(Exercise materials Opens)
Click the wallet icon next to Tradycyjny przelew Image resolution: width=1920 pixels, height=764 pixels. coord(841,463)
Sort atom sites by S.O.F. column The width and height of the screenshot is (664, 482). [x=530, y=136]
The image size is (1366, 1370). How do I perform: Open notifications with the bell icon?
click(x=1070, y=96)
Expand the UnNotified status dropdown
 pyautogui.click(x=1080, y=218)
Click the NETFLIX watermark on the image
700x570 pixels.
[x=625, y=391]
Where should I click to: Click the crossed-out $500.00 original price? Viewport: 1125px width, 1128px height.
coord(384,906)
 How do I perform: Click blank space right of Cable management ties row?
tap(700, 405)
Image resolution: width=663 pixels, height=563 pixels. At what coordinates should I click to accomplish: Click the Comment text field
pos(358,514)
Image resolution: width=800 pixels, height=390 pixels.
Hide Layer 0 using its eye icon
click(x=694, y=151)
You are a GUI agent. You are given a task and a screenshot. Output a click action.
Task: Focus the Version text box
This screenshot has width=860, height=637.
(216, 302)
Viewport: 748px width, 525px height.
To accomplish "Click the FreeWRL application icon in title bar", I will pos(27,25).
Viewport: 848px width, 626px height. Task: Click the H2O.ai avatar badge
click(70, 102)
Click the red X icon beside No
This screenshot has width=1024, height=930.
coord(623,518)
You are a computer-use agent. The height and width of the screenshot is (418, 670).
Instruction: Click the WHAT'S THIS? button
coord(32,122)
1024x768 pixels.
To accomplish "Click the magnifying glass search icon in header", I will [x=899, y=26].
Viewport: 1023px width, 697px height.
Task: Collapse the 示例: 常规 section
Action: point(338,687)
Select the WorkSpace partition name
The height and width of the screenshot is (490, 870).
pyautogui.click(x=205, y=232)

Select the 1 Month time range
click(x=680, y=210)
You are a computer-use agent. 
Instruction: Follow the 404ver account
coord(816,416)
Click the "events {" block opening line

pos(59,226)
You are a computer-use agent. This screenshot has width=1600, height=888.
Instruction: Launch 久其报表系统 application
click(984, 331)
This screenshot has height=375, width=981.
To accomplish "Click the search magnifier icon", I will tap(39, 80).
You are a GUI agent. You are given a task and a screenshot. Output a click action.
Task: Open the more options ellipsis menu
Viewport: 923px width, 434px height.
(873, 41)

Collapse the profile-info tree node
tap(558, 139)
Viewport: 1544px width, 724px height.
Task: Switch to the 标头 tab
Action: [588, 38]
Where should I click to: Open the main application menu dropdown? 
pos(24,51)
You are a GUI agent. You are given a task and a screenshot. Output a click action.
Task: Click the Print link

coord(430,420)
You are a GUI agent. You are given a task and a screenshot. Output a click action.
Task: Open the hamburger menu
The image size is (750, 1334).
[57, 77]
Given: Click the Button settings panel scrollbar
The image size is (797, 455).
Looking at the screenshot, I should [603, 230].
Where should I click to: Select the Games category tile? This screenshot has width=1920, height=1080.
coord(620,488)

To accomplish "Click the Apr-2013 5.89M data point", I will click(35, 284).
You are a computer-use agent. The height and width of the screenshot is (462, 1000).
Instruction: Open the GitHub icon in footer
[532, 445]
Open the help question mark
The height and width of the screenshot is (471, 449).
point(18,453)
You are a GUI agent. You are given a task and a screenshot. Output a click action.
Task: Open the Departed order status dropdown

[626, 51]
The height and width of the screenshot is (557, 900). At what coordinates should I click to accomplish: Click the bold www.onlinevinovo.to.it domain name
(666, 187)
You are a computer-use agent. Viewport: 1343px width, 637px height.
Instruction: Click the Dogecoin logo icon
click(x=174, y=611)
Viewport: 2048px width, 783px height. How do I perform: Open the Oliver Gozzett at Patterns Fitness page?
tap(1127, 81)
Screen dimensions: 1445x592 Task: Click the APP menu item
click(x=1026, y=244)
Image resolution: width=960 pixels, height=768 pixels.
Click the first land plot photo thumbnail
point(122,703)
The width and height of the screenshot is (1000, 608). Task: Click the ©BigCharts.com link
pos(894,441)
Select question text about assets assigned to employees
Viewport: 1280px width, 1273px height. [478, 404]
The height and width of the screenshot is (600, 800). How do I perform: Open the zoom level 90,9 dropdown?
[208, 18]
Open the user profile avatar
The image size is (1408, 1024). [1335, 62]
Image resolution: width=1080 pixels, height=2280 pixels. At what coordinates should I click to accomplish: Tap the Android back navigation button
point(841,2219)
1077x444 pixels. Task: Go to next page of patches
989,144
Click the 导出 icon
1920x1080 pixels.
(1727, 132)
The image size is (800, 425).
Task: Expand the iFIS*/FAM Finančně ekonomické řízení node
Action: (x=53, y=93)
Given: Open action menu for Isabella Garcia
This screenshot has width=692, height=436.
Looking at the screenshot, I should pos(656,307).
(Exercise materials Closes)
▸ **Problem requirements**:
In the data above, copy every line where the string "computer" appears.

▸ **Result for this exercise**:
You are a computer-use agent. The height and width of the screenshot is (418, 670).
You are a computer-use agent. 
You are a computer-use agent. This screenshot has width=1600, height=888.
You are a computer-use agent. The height and width of the screenshot is (462, 1000).
You are a computer-use agent. Viewport: 1343px width, 637px height.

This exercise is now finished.